Lifecycle Management has been enhanced to offer faster, safer, and more flexible provisioning for joiner, mover, and leaver workflows at an enterprise scale. These improvements include prioritized workflows, enhanced dry run capabilities, and visual design tools to speed deployments. Safeguards such as versioning, rollback controls, and predictive safety limits are incorporated to prevent erroneous changes. Expanded support for SCIM, OAuth2, and the OAA Write framework, alongside native application and platform integrations, allows OAA Write to automate user provisioning and deprovisioning for non-SCIM, legacy, custom, and homegrown applications.

Access Requests now feature a modern, intuitive Access Catalog experience that supports bulk, Just-in-Time (JIT), and third-party requests. Integrations with modern communication platforms are designed to enhance user engagement and streamline the processing of access requests. Access AI adds natural-language search and peer-based recommendations to assist users in quickly finding and requesting appropriate access from the Access Catalog.
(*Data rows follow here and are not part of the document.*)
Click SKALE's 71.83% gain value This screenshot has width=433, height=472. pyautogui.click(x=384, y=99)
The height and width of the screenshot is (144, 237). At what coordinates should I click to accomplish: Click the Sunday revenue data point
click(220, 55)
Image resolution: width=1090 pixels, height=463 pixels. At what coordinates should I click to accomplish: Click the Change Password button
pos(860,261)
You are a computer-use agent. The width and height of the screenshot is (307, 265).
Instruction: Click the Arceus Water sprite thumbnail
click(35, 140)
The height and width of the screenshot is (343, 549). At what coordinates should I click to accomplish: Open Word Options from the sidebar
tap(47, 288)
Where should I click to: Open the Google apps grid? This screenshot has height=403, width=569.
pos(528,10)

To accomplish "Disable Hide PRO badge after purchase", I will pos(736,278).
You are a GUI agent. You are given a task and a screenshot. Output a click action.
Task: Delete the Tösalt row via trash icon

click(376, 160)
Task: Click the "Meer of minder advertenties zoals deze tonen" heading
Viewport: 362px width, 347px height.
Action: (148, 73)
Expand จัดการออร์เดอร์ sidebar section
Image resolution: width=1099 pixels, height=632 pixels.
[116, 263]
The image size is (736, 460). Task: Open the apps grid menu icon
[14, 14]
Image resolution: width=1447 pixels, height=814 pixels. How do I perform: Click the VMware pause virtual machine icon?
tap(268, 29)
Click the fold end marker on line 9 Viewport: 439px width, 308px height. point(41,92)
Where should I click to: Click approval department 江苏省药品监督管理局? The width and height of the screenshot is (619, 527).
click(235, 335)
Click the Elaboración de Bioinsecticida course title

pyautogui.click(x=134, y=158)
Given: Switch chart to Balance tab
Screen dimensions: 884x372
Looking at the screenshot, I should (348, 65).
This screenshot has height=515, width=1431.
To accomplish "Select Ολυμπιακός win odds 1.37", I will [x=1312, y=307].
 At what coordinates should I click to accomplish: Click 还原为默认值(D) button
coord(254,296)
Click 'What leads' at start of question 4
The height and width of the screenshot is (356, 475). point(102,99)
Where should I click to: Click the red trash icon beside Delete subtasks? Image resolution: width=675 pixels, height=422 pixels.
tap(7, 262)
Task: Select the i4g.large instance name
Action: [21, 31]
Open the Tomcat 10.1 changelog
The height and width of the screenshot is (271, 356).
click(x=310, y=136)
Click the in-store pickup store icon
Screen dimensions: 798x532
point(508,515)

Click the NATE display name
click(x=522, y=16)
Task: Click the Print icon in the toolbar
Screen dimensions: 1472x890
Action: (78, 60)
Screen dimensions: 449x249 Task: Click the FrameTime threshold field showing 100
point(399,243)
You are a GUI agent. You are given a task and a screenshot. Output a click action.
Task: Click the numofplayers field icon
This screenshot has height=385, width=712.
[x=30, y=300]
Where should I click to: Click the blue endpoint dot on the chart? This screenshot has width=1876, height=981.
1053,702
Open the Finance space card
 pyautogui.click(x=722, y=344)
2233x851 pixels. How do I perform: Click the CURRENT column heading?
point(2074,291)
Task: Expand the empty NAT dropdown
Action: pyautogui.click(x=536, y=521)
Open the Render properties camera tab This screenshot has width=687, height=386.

Tarun Thakur, Co-Founder and CEO of Veza, stated, “Veza started by giving enterprises comprehensive visibility into every identity, permission, and entitlement for all systems. With Access AuthZ, we’re extending that foundation to full automation to enable organizations to grant and revoke access instantly across any system. With Veza, identity and security teams can comprehensively govern every identity—human, machine, or AI—with speed, precision, and confidence, reducing the mean time to provision or deprovision access while proactively closing blind spots before they become security risks.”

Veza has also expanded its Access AI capabilities, which now include intelligent recommendations and explainable insights into access permissions, aiming to transform identity governance into an adaptive, self-optimizing system that scales with business growth and improves compliance and security posture.

Veza was featured in Gartner’s 2025 Hype Cycle for Digital Identity as a vendor in the emerging category of AI for Access Administration. Gartner notes that AI for Access Administration “can reduce manual work, improve delegation to non-IAM teams, speed up value delivery for IAM teams, and help organizations manage the growing impact of AI deployments.”

Founded in 2020 and headquartered in Los Gatos, California, Veza is an identity security provider trusted by global enterprises such as Wynn Resorts, Expedia, and Blackstone. Its Access Platform addresses identity security use cases, including privileged access monitoring, non-human identity (NHI) security, access entitlement management, data system access, SaaS access security, identity security posture management (ISPM), next-generation IGA, and Agentic AI identity security. Veza has been recognized by GigaOm’s ISPM Radar and is funded by Accel, Bain Capital, Ballistic Ventures, Google Ventures (GV), New Enterprise Associates (NEW), Norwest Venture Partners, and True Ventures.